But you are not expecting any response from the server, right? (we are sending a "PONG")
@willyaranda: Expecting 'any data', but ideally you'd send '{}' as its half the size and valid JSON :)
of course, if you want to be smart on the server (I don't believe it to be necessary), then if you have messages to be delivered anyway, then you could just not write the pong, but send those messages instead. Basically the client code just wants to receive some data from the server to know that the connection is alive and working.
(In reply to Nikhil Marathe from comment #3)
> @willyaranda: Expecting 'any data', but ideally you'd send '{}' as its half
> the size and valid JSON :)
> of course, if you want to be smart on the server (I don't believe it to be
> necessary), then if you have messages to be delivered anyway, then you could
> just not write the pong, but send those messages instead. Basically the
> client code just wants to receive some data from the server to know that the
> connection is alive and working.

agree. To optimize the BW and network resources, we should reuse the PING-PONG to send pending messages.

@willyaranda: This is the same I drafted 4 months ago (Issue #122 & PR #137). I'll retake it ;)
> To optimize the BW and network resources, we should reuse the PING-PONG to send pending messages.

I don't think we should do this, for two reasons.

1. We can't do SSL over UDP, so there's no way to authenticate the data we'd receive.  We insist that the websocket be over SSL, and I think there's a good reason for that.

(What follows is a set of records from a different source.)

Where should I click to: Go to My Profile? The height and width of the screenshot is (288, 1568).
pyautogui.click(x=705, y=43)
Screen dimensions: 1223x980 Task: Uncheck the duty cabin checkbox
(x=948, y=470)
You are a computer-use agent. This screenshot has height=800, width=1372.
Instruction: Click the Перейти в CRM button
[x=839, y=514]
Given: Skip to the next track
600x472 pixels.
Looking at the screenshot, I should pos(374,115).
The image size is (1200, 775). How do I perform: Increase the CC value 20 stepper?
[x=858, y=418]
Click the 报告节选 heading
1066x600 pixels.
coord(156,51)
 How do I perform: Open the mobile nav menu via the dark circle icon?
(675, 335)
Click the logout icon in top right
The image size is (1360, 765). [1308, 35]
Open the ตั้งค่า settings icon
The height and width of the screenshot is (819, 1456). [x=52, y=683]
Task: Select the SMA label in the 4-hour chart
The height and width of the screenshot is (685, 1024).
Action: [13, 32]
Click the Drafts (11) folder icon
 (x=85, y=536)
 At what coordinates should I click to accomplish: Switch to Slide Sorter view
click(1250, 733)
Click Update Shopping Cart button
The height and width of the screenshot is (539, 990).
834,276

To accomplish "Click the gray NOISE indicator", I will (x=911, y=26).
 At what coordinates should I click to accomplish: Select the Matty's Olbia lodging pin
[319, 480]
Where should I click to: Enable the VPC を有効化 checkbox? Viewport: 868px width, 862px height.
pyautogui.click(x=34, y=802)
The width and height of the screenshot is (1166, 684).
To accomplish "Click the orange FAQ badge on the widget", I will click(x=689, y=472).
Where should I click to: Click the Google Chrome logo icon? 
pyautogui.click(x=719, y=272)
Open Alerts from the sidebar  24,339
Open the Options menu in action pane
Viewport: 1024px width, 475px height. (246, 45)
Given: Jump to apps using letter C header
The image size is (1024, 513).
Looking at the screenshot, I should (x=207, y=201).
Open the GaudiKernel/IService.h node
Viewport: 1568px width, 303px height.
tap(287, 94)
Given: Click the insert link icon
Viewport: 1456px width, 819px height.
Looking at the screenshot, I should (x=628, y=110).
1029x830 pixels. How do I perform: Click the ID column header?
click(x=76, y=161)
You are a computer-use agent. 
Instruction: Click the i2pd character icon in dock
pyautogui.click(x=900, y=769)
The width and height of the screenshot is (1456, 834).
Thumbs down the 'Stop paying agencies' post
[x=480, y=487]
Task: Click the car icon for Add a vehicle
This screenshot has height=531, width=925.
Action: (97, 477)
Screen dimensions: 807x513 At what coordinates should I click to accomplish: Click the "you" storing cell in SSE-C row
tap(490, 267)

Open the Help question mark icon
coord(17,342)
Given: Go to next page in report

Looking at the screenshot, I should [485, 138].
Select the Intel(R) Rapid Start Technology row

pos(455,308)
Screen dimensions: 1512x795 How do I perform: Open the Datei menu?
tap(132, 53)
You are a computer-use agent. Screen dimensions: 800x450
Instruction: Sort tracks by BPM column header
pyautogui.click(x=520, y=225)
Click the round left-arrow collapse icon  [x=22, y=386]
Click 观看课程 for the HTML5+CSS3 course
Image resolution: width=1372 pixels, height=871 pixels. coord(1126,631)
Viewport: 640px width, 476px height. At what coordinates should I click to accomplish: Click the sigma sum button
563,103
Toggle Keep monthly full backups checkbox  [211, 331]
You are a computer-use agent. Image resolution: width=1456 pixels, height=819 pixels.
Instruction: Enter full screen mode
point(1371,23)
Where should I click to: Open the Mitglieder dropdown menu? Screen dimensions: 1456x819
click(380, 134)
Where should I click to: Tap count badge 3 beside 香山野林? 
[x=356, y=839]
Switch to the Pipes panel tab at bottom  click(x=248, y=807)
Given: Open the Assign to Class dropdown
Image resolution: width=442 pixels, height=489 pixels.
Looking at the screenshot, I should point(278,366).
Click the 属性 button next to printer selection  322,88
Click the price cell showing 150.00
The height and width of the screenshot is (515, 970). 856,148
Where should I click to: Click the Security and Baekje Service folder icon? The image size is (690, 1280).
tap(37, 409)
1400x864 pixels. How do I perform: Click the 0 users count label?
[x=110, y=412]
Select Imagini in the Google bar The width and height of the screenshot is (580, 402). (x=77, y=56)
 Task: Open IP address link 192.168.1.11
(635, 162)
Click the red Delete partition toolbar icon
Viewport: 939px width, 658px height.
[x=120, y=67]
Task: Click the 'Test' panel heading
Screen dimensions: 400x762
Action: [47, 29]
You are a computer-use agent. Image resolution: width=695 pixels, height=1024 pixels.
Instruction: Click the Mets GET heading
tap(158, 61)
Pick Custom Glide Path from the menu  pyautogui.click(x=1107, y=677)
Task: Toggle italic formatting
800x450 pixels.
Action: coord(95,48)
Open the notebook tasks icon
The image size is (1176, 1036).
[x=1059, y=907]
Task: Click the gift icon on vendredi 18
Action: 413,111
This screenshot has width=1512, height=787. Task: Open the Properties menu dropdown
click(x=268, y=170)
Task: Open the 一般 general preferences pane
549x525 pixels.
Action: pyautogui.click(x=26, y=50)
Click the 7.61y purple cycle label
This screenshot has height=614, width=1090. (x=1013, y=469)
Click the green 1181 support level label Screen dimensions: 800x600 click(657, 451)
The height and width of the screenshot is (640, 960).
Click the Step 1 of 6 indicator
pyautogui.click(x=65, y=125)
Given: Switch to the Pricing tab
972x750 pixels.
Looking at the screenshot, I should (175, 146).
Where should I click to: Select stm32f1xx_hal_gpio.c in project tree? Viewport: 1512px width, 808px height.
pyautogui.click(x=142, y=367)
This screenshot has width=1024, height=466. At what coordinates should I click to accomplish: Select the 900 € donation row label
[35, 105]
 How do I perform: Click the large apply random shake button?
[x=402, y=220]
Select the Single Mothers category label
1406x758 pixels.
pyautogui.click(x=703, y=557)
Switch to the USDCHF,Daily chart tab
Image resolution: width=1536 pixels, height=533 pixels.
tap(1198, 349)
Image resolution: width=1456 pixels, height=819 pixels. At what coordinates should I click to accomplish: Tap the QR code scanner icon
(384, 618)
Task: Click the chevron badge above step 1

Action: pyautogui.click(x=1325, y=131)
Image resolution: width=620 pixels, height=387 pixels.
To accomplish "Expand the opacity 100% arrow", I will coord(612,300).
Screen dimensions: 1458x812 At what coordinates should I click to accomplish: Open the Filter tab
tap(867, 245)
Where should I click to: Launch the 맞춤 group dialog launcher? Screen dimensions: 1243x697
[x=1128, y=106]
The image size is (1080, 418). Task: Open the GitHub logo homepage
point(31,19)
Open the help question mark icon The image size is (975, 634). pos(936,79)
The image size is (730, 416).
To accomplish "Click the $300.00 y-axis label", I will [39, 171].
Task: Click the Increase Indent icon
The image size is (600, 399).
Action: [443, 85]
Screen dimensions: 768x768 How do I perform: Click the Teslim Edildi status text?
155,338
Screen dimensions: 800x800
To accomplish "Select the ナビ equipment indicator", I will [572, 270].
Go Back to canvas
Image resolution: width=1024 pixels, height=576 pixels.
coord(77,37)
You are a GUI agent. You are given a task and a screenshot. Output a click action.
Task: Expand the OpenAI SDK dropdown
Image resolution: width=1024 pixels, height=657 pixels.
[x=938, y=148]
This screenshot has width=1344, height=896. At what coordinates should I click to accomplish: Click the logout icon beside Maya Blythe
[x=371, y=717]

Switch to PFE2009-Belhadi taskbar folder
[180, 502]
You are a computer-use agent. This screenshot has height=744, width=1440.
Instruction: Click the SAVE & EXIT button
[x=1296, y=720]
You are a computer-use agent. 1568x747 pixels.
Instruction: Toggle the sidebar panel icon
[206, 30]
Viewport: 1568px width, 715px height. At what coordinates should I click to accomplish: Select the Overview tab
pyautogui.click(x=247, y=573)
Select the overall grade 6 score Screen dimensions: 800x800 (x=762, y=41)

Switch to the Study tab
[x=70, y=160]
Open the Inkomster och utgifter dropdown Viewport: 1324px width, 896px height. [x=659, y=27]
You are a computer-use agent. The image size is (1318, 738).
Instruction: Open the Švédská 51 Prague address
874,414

2. If we sent data over UDP, we'd have to fit it into a single packet.  Spec'ing a minimum network MTU seems pretty undesirable to me; it would place constraints on what network operators could do inside their private networks.
(In reply to Justin Lebar [:jlebar] from comment #5)
> > To optimize the BW and network resources, we should reuse the PING-PONG to send pending messages.
> 
> I don't think we should do this, for two reasons.
> 
> 1. We can't do SSL over UDP, so there's no way to authenticate the data we'd
> receive.  We insist that the websocket be over SSL, and I think there's a
> good reason for that.
> 
> 2. If we sent data over UDP, we'd have to fit it into a single packet. 
> Spec'ing a minimum network MTU seems pretty undesirable to me; it would
> place constraints on what network operators could do inside their private
> networks.

UDP isn't being used. Ping-Pong is only done over Websocket, and only when UDP is not in use.
(In reply to Justin Lebar [:jlebar] from comment #5)
> > To optimize the BW and network resources, we should reuse the PING-PONG to send pending messages.
> 
> I don't think we should do this, for two reasons.
> 
> 1. We can't do SSL over UDP, so there's no way to authenticate the data we'd
> receive.  We insist that the websocket be over SSL, and I think there's a
> good reason for that.
> 

Probably some misunderstanding :)

Over UDP NO DATA is sent, it's only used to wakeup the device. Here we're talking about Websocket connection where the client network hasn't a WakeUp server so a permanent Websocket connection should be maintained open.

To reach this, we need to PING-PONG (keepalive) every X minutes to avoid intermediate servers closes the connection.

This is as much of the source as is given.